Zweiköpfiger, tierfreier Nichtraucherhaushalt mit einem PKW

Zweiköpfiger, tierfreier Nichtraucherhaushalt mit einem PKW


Es brummte in Annas Handtasche. Anne holte ihr Smartphone heraus. „Seid ihr im Urlaub? Oder guckt ihr schon nach Wohnungen?“, interessierte sich Ralf per WhatsApp. Anne kannte Ralf erst seit ein paar Monaten. Sie hatte einen Zeitungsartikel über sein Kunstatelier gelesen und wollte mit ihren selbstgemalten Acrylbildern bei ihm ihr Glück als „Trittbrettfahrerin“ versuchen. Anne hatte sich für eine frech-nette Art und Weise entschieden: „Wäre es möglich auch eins von meinen unbedeutenden Bildern bei dir im Atelier auszustellen?“ Mit ihrer Ausstellung in Ralfs Atelier wurde es nichts. Daraus resultierte jedoch eine gute Kumpelschaft.

„Schade, dass wir uns bald verabschieden müssen. Ihr wart nette Nachbarn“, meinte Ralf neulich, als Christian und Anne bei ihm und seinem Partner Bertram zu Besuch waren. Anne fand es auch schade: „Das Bedauern ist ganz unsererseits. Wenn ich dich schon mal gefunden habe, will ich dich nicht so schnell wieder verlieren.“ Anne scherzte wie gewohnt: „Wir sind nicht aus der Welt. Wir werden euch bestimmt unseren neuen Wohnort verraten.“ Alle vier lachten.

xxx
Eine Woche später brachen Anne und Chris auf der Suche nach Wohnmöglichkeiten auf. Sie wollten sich für den Anfang die in Frage kommenden Orte anschauen und später dort zunächst den Mietwohnungsmarkt erforschen. Es begann eine große und spannende Reise, die einem Urlaub zwar ähnelte, dennoch kaum damit vergleichbar war. Sie steuerten an einem Tag mehrere Städte an, liefen zu Fuß die jeweiligen Stadtmitten ab und notierten ihre Ersteindrücke. Sie führten eine unkomplizierte Plus-Minus-Liste. Abends im Hotel waren die beiden jedes Mal froh, die Beine hochlegen zu dürfen. Die Erkundung des neuen Terrains beanspruchte ihre unteren Extremitäten besonders stark.

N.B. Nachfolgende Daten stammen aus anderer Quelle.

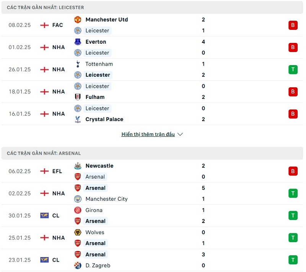Select the FAC competition label
Screen dimensions: 306x272
(x=57, y=25)
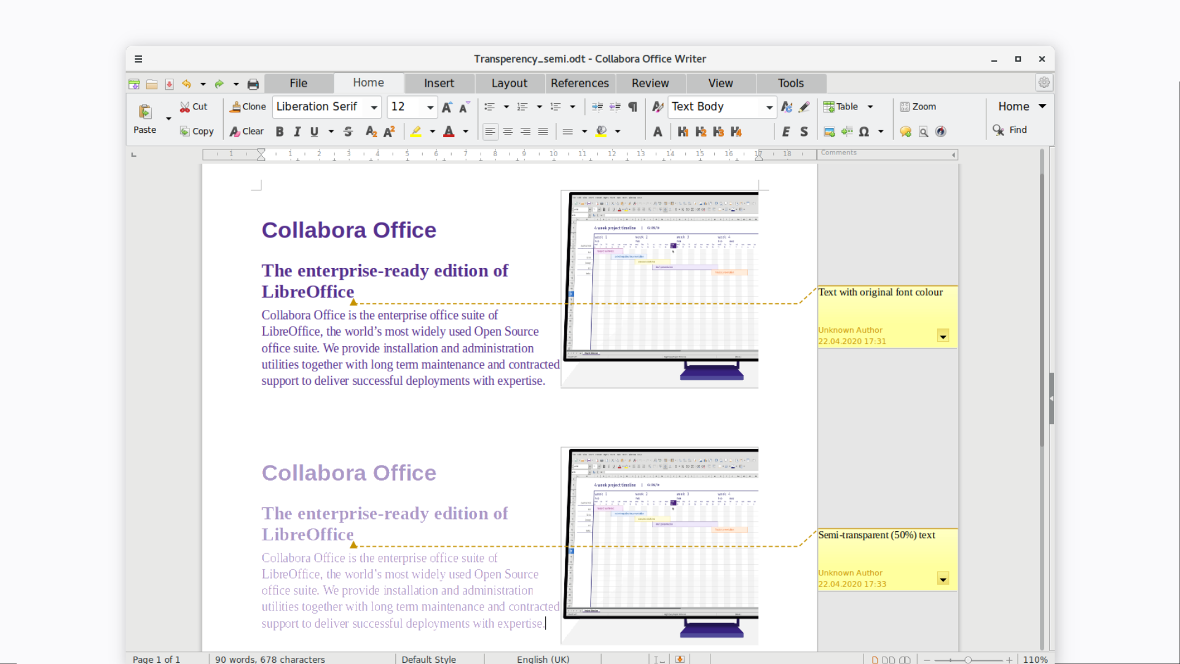1180x664 pixels.
Task: Open the References tab
Action: [580, 83]
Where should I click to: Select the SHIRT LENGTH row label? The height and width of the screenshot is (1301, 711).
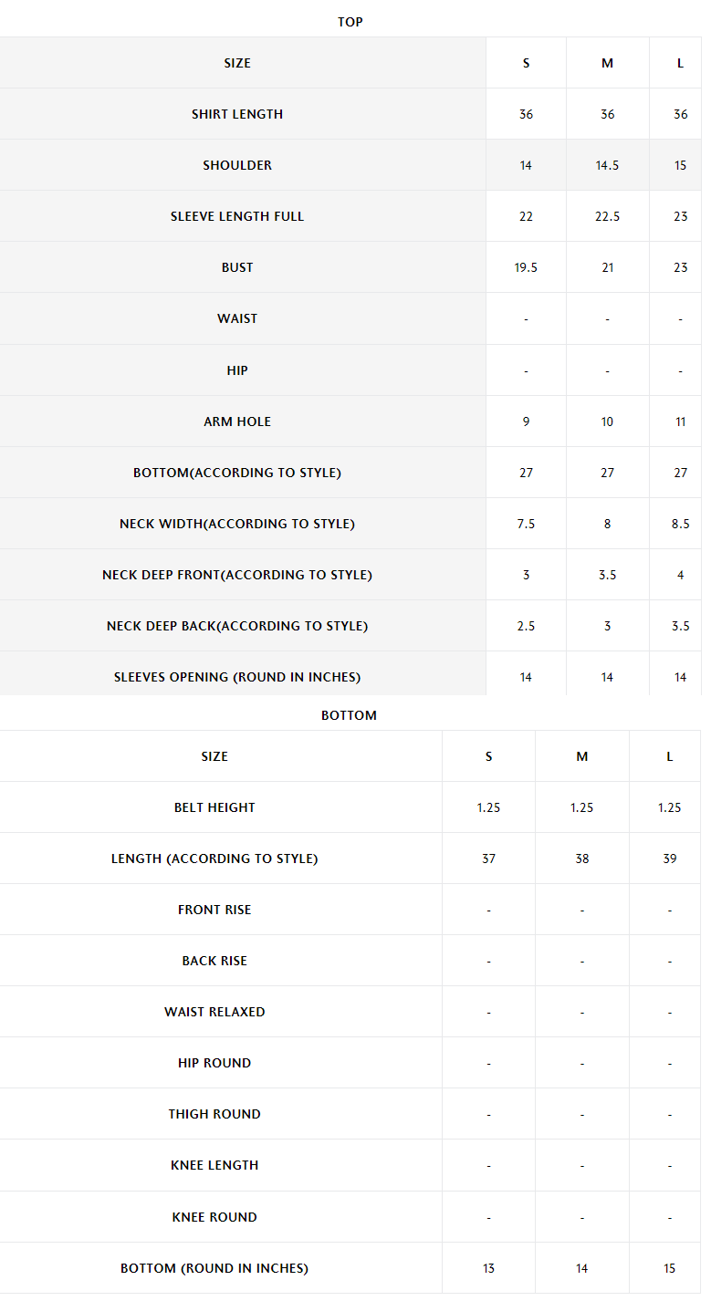point(237,114)
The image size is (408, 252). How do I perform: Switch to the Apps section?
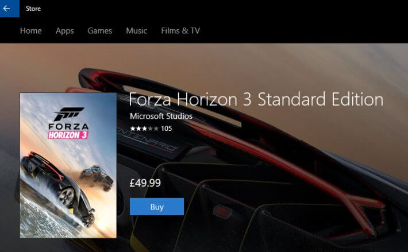click(64, 31)
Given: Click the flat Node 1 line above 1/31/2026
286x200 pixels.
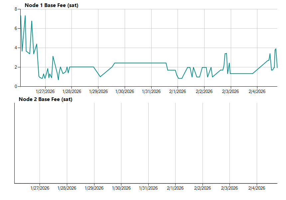Looking at the screenshot, I should [151, 63].
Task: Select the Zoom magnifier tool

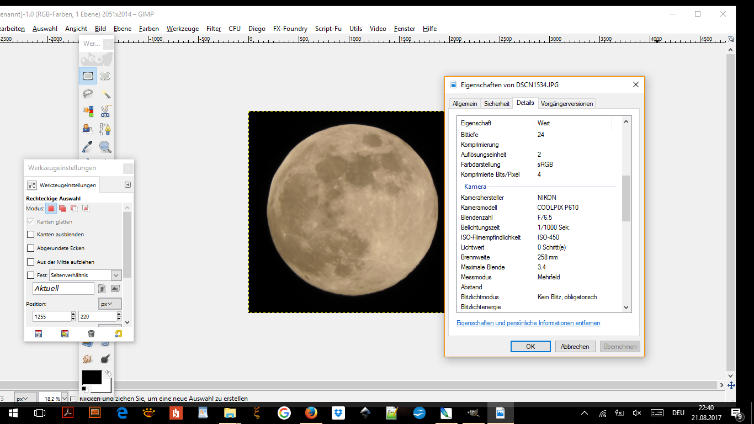Action: click(x=105, y=147)
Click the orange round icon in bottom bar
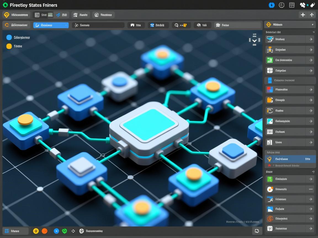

„Wo zieht ihr hin? Nach Franken ins Bier-Eldorado?“ Es hatte sich im Bekanntenkreis herumgesprochen. Das war nicht verwunderlich. Im Zeitalter der medialen Essensdarstellung standen bei Anne und Christian dagegen die hopfenhaltigen Erfrischungsgetränke im Vordergrund. In jedem Ort suchte Christian Brauhäuser auf. Je mehr es davon gab, desto sympathischer wirkte der jeweilige Ort auf ihn. Alles hatte seine Berechtigung. In Franken wird die Bierbraukunst sehr gepflegt und geachtet. Es gibt viele Kleinbrauereien, die großen Wert auf eigene Familienrezepte legen. Qualität behält die Oberhand.

Für Anne und Christian ging es in erster Linie um gemütliche Geselligkeit. Sie mochten die langen Biertische. Man käme nicht umhin, sich zu anderen Biergartengästen zu gesellen. Es ergäben sich interessante Gespräche. Das wäre eine Möglichkeit mit der Außenwelt in Kontakt zu treten, etwas Neues zu entdecken, Erfahrungen auszutauschen und den eigenen Horizont zu erweitern. Sie waren weltoffen und die Welt öffnete sich vor ihnen.

xxx

Am Montag ging es schon wieder nach Hause. Der Wetterbericht sagte weiterhin viel Nässe voraus, wie eigentlich schon in der ganzen „Geschäftsreisewoche“. „Wir sind nicht zum Spaß unterwegs. Wir sind auf Geschäftsreise“, wiederholte Christian andauernd. Geschäftsreise hin oder her. Scĥietwetter blieb Schietwetter. Die beiden waren letztendlich heilfroh, dass ihnen die verheerenden Folgen des Dauerregens erspart blieben. Man sprach in den Nachbarländern von einer Ausnahmesituation, die man noch nie erlebt habe: Jahrhundert-Überschwemmungen, mehrere zerstörte Dämme und sogar, leider Gottes, Menschenopfer. Ihr Kumpel Merkur schickte zwischendurch seine Fotos aus Bratislava. Die Donau war für ihn wortwörtlich zum Greifen nah, circa zwanzig Meter von seiner Haustür entfernt.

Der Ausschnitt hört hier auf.